[ESTRATTO DEL DOCUMENTO]
◇ ◇ ◇ ◇ ◇
Succede a volte che si porti avanti a lungo un grande lavoro e poi – una volta votato in aula un provvedimento – se ne dimentichi troppo velocemente l’esistenza. Mi sembra sia in parte il caso del PUMS, piano urbano per la mobilità sostenibile, licenziato dal Consiglio comunale di Trento nelle due sedute dell’8 e 9 febbraio scorsi.
Nella voluminosa e articolata documentazione prodotta in sinergia dagli uffici comunali e dai consulenti di Sintagma quello che prende forma è una proiezione a dieci anni che interpreta al meglio la trasformazione in atto per quanto riguarda la pianificazione della mobilità, non più solo intesa come analisi e gestione dei flussi di traffico cittadini.
Persone e loro benessere al centro. Qualità della vita, salute e equità sociale come obiettivi. Strategia multilivello e interdisciplinare. Interconnessione stretta tra diverse politiche urbane, rappresentate dagli altri documenti strategici che in questi mesi abbiamo affrontato nei lavori consiliari.
Lo stato della città – per il presente e il prossimo futuro – deve incrociare quindi le sfide ambientali (il fit for 55 europeo per l’abbattimento delle emissioni climalteranti passa anche per una significativa riduzione della mobilità privata) con quelle urbanistiche (Richard Sennett parla di “progettare il disordine” e Trento ha bisogno di riordinare gli esiti degli scorsi decenni di ampliamenti scomposti sia verso nord che in collina). A questi due fronti complementari aggiunge l’aspetto sociale e comunitario, grazie alla comprensione che lo spazio urbano si qualifica nelle sue reti (le linee su cui ci muoviamo) e nei suoi tessuti (lì dove si condensano le relazioni, si rafforza la coesione).
Siamo di fronte a un nuovo modo di progettare e vivere la città – l’ottavo report di Urban@it parla apertamente di una fase “post-car”, oltre l’automobile – che si pone obiettivi chiari per modificare gli equilibri dello split modale. Significa togliere dalle strade un terzo delle automobili (non basterebbe la sola sostituzione con altrettanti mezzi elettrici) e aumentare parallelamente l’utilizzo del trasporto pubblico, da rendere molto più attrattivo per frequenza e puntualità. E ancora, facilitare e mettere in sicurezza la mobilità dolce in bici e a piedi.
◇ ◇ ◇ ◇ ◇
[ESTRATTI DELLE VOCI]
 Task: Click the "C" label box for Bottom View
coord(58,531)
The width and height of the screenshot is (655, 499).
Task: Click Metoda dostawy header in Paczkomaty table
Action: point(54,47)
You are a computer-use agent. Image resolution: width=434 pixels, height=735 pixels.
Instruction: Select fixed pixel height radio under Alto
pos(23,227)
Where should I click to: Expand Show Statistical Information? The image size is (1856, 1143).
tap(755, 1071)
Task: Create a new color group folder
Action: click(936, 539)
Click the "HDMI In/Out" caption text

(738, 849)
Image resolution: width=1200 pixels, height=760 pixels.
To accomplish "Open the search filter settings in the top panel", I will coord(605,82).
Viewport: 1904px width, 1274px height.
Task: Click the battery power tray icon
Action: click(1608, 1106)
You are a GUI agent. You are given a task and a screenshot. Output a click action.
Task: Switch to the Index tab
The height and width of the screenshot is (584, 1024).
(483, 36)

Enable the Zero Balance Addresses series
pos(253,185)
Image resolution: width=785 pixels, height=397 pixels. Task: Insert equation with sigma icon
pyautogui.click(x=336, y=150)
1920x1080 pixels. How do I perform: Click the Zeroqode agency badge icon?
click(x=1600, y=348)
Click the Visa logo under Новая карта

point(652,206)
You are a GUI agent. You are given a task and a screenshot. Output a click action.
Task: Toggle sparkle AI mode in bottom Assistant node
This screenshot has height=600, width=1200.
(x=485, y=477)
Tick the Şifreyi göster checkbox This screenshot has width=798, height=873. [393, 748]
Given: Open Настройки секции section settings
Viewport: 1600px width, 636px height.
◇ ◇ ◇ ◇ ◇
[COMPITI DA SVOLGERE]
1. Trascrivi parola per parola il passo del testo sul PUMS di Trento che comincia con "Lo stato della" e finisce con "rafforza la coesione).".
2. Continua il testo sul PUMS di Trento dal punto in cui si ferma.

[LE RISPOSTE]
1.
Lo stato della città – per il presente e il prossimo futuro – deve incrociare quindi le sfide ambientali (il fit for 55 europeo per l’abbattimento delle emissioni climalteranti passa anche per una significativa riduzione della mobilità privata) con quelle urbanistiche (Richard Sennett parla di “progettare il disordine” e Trento ha bisogno di riordinare gli esiti degli scorsi decenni di ampliamenti scomposti sia verso nord che in collina). A questi due fronti complementari aggiunge l’aspetto sociale e comunitario, grazie alla comprensione che lo spazio urbano si qualifica nelle sue reti (le linee su cui ci muoviamo) e nei suoi tessuti (lì dove si condensano le relazioni, si rafforza la coesione).

2.
Quella che ne consegue è una strategia integrata di decine di azioni, tra loro complementari. Ci sono interventi di grande portata infrastrutturale, come la progettazione del collegamento nord/sud (ai miei occhi le due linee di tramvia da Lavis alle Torri di Madonna Bianca erano la vera “grande opera” di questa consiliatura) e le cerniere di mobilità che hanno il compito di tenere fuori dalle zone più centrali i grandi flussi automobilistici provenienti dalle valli del Trentino. C’è poi un impegno di sistematizzazione della proposta per la ciclabilità, dove il biciplan e la bicipolitana rendono l’esperienza su due ruote comoda e non marginalizzata. Sullo sfondo, come cambiamento culturale per la vivibilità urbana, c’è un generale approccio alla “città 30 all’ora” che rallentando i mezzi più ingombranti e pesanti intende rendere lo spazio urbano più adatto alla circolazione in sicurezza di cittadine e cittadini.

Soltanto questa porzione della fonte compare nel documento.